### EXCERPTED PASSAGE
___
For me, CFL errors were more common at the beginning of a run. Some people recommend that you do not use the first 8 or 12 hours of a run because WRF is “spinning up.” It takes a while for the low resolution weather data that is  used to initialize WRF to smooth out. It also takes time for clouds to develop within the model and be a weather affecting factor. During that time, there are waves of changes that cross the grid several times, causing less than realistic phenomenon. If you get errors during the first part of a run, try to start the run at a slightly earlier time; a different time might not have the error causing conditions and things might smooth out enough by the model time that is interesting to you.

If you run the same grids lots of times, here are a couple things that may reduce the chances of getting CFL errors during some of those runs. First, eliminate high peaks near the edges of your grid, both inner and outer grids. The steepness of a peak causes more vertical winds within the model. And because of the change in resolutions, there are sometimes “reflections” of meteorological values off the edges of a grid. This is mostly a numerical phenomenon, but causes slightly increased or reduced values closer to the grid borders as the waves reflect back onto themselves. Having a high peak there can trigger additional extremes and thus CFL errors. And since a corner has two edges, corners are bad places to have peaks. Secondly, increase the height of your grid cells. It takes more time for vertical winds to cross a tall grid cell, so it is less likely to cause a CFL error. Thirdly, increase the vertical dampening. WRF has a couple ways to do this depending on the other options chosen. Read the WRF Users Guide and figure if and how to use them. This slows down the vertical winds; maybe you don't want that, but it helps with CFL errors. Fourthly, smooth the peaks. The WPS process has an option and a number of passes to smooth the terrain. WRF also has some namelist options. Figure out what is tolerable and use those.

SIGSEGV Segmentation Faults and Stopping or Hanging

Sorry, I don't know what causes WRF to hang or stop producing output even though the run has not errored and ended. Sometimes WRF just stops producing output. The processors on which it is running sometimes show that they are busy; sometimes not. Sometimes the program stops with a “segmentation fault,”  SIGSEGV message. A segmentation fault is when the program tries to access a memory location not controlled by the program. The operating system sends a “SIGSEGV” signal, which kills the program. Using some of the tricks that fix the CFL errors have sometimes fixed these too.
___
### SUPPLIED RECORDS
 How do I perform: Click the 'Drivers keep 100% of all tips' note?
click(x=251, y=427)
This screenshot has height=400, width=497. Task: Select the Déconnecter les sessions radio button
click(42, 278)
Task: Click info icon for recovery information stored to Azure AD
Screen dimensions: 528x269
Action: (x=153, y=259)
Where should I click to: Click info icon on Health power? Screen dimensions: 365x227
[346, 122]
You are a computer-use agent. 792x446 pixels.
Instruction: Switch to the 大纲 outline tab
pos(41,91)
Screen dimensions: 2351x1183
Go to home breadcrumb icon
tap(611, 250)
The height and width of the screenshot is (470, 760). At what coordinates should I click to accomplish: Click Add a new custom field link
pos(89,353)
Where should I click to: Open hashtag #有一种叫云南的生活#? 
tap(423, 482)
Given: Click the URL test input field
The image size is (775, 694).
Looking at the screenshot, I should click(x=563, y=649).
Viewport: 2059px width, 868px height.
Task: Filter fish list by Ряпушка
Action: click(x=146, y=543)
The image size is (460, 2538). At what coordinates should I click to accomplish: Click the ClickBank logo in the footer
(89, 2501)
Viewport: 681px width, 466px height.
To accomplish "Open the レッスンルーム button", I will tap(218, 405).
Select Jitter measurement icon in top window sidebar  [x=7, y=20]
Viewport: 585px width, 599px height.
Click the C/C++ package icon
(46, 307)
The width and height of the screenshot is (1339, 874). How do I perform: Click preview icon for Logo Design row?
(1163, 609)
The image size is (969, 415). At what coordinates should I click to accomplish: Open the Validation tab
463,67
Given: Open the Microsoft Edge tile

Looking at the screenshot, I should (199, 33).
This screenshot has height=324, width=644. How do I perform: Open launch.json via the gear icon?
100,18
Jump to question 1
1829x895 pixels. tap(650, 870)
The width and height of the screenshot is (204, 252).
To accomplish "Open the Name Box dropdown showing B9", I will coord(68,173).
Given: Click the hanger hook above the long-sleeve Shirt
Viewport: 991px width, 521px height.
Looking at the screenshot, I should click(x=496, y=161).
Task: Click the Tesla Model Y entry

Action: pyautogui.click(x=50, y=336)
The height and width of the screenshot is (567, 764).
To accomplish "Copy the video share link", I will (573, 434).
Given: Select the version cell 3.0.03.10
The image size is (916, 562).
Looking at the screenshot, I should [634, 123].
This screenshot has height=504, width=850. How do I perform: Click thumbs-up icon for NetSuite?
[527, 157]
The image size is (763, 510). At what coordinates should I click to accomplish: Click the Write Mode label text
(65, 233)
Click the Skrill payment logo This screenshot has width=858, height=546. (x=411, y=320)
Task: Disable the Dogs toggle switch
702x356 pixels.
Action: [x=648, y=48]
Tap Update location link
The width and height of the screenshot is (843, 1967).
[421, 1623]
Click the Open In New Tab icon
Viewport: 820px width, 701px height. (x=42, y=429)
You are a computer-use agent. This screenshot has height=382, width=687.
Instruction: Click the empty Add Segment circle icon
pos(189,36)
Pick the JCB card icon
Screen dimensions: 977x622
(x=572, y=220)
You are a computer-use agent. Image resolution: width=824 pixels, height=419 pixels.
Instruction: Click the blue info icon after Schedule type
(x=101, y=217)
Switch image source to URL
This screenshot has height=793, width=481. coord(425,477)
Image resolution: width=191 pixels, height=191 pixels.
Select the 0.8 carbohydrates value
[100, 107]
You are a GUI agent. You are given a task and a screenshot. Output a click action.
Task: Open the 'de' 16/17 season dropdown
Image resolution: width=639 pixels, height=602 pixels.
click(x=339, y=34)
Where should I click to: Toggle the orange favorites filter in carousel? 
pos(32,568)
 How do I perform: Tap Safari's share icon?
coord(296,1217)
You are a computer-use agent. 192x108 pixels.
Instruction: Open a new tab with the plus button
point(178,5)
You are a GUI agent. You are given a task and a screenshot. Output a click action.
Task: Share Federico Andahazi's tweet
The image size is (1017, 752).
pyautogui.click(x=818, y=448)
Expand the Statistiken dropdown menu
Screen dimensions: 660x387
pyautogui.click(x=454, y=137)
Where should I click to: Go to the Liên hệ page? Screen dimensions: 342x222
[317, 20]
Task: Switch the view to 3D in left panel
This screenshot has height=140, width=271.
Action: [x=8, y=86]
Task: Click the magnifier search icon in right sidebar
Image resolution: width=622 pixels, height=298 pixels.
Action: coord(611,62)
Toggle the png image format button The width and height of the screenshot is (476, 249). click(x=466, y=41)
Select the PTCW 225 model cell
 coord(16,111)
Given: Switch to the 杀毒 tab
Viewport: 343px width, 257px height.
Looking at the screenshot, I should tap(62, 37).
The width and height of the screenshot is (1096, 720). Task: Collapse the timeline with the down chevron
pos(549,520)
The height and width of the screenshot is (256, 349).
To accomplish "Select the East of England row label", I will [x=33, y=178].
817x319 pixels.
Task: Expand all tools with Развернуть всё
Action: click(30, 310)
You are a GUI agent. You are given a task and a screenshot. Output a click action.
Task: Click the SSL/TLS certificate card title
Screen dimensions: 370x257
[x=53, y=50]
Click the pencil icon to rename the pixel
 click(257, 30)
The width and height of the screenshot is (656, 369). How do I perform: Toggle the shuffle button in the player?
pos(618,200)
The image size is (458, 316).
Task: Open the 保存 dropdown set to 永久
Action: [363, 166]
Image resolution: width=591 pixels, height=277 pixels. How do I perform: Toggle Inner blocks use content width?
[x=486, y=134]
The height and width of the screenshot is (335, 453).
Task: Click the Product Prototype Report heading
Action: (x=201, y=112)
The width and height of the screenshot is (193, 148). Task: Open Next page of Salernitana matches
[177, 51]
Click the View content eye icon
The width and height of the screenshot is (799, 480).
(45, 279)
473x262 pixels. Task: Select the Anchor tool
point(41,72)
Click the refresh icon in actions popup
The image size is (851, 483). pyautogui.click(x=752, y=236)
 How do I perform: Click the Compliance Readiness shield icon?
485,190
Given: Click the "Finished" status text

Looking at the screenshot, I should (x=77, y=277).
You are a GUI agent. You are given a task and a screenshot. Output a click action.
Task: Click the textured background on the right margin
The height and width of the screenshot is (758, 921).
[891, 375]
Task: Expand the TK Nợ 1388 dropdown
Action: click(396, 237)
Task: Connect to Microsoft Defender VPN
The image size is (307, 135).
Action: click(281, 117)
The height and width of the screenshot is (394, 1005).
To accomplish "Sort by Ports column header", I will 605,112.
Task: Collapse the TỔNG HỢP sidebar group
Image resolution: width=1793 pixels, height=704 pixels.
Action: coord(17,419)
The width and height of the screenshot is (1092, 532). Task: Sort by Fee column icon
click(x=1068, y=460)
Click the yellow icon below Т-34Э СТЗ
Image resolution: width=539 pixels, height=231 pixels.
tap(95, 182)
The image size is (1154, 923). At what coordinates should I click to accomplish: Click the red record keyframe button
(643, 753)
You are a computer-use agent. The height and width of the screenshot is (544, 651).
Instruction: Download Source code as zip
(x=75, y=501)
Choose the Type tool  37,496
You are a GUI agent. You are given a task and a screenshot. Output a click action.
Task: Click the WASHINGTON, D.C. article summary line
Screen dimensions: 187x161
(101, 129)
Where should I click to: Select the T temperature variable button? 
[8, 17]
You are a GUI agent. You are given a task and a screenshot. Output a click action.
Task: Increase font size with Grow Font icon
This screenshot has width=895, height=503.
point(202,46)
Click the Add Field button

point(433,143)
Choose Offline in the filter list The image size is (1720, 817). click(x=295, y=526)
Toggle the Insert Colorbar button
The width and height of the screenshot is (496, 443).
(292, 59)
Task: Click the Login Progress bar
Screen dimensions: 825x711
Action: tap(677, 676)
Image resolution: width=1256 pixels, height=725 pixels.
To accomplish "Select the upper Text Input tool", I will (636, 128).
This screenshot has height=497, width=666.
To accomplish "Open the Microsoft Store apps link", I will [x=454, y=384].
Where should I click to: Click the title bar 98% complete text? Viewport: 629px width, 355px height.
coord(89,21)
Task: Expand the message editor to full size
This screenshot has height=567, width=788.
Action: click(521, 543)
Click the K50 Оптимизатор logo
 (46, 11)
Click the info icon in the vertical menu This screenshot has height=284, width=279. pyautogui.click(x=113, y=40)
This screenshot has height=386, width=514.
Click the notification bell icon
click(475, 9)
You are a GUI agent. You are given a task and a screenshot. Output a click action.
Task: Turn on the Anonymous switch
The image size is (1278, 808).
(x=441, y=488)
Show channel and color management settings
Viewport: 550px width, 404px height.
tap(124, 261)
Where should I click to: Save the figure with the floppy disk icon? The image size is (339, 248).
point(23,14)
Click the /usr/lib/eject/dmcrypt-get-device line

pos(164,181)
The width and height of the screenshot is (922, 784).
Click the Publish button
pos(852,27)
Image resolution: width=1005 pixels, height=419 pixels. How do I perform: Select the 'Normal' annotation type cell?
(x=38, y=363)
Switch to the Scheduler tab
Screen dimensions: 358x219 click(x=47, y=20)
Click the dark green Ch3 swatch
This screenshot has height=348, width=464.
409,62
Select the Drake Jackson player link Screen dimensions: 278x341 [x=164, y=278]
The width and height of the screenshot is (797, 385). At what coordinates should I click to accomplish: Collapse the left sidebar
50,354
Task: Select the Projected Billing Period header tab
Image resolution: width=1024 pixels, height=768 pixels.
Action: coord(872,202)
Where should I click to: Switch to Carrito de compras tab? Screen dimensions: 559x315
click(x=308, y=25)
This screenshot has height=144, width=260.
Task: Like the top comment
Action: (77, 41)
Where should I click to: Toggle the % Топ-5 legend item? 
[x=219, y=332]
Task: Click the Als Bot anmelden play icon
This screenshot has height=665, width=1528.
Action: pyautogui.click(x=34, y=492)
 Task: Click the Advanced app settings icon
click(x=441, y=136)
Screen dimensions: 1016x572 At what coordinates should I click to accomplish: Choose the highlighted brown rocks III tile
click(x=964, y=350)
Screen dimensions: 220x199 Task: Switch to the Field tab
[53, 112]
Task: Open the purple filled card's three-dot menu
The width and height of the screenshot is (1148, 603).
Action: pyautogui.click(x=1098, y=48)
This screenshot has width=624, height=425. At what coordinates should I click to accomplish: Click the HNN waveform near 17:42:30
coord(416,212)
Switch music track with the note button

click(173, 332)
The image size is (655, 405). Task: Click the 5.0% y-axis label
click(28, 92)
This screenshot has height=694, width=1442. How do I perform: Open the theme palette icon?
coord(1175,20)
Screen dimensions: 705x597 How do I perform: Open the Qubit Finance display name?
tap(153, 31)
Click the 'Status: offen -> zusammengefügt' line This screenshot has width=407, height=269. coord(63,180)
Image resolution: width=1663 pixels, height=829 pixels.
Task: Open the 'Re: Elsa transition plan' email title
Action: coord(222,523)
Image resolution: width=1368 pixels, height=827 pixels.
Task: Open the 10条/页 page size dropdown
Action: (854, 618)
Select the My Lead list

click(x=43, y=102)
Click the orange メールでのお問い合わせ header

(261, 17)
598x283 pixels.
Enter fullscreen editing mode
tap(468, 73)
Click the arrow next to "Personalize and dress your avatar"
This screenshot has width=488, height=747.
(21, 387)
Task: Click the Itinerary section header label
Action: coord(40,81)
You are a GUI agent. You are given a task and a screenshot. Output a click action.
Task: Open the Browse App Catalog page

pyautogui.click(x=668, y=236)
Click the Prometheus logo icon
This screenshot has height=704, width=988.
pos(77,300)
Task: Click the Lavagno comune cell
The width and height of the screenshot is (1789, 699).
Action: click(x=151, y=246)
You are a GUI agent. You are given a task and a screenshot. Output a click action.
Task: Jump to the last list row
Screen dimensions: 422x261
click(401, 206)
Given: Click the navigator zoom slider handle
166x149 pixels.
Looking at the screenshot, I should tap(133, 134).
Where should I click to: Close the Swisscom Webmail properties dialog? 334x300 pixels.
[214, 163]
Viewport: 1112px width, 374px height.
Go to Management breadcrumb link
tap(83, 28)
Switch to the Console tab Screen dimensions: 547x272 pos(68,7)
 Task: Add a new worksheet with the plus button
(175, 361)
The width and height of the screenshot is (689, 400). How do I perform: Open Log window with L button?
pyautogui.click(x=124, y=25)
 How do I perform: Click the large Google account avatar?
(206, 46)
___
### TASKS FOR THIS EXERCISE
1. Retype, word for word, the part of the WRF error passage that opens with the words containing "Sorry, I don't" and closes with "fixed these too.".
2. Condense the paragraph in the WRF error passage that begins "If you run the same grids lots of times" into a bulleted list that keeps its main points.

### RESULTS BY TASK
1.
Sorry, I don't know what causes WRF to hang or stop producing output even though the run has not errored and ended. Sometimes WRF just stops producing output. The processors on which it is running sometimes show that they are busy; sometimes not. Sometimes the program stops with a “segmentation fault,”  SIGSEGV message. A segmentation fault is when the program tries to access a memory location not controlled by the program. The operating system sends a “SIGSEGV” signal, which kills the program. Using some of the tricks that fix the CFL errors have sometimes fixed these too.

2.
Ways to lower the chance of CFL errors when running the same grids many times:
- Remove high peaks near the edges of both inner and outer grids, especially at corners. Steep peaks cause more vertical winds, and "reflections" of values off grid edges can trigger extremes.
- Increase the height of grid cells, since vertical winds take longer to cross a tall cell.
- Increase vertical dampening. The method depends on other chosen options (see the WRF Users Guide). This slows vertical winds.
- Smooth the peaks, using the WPS terrain-smoothing option and its number of passes, or WRF namelist options.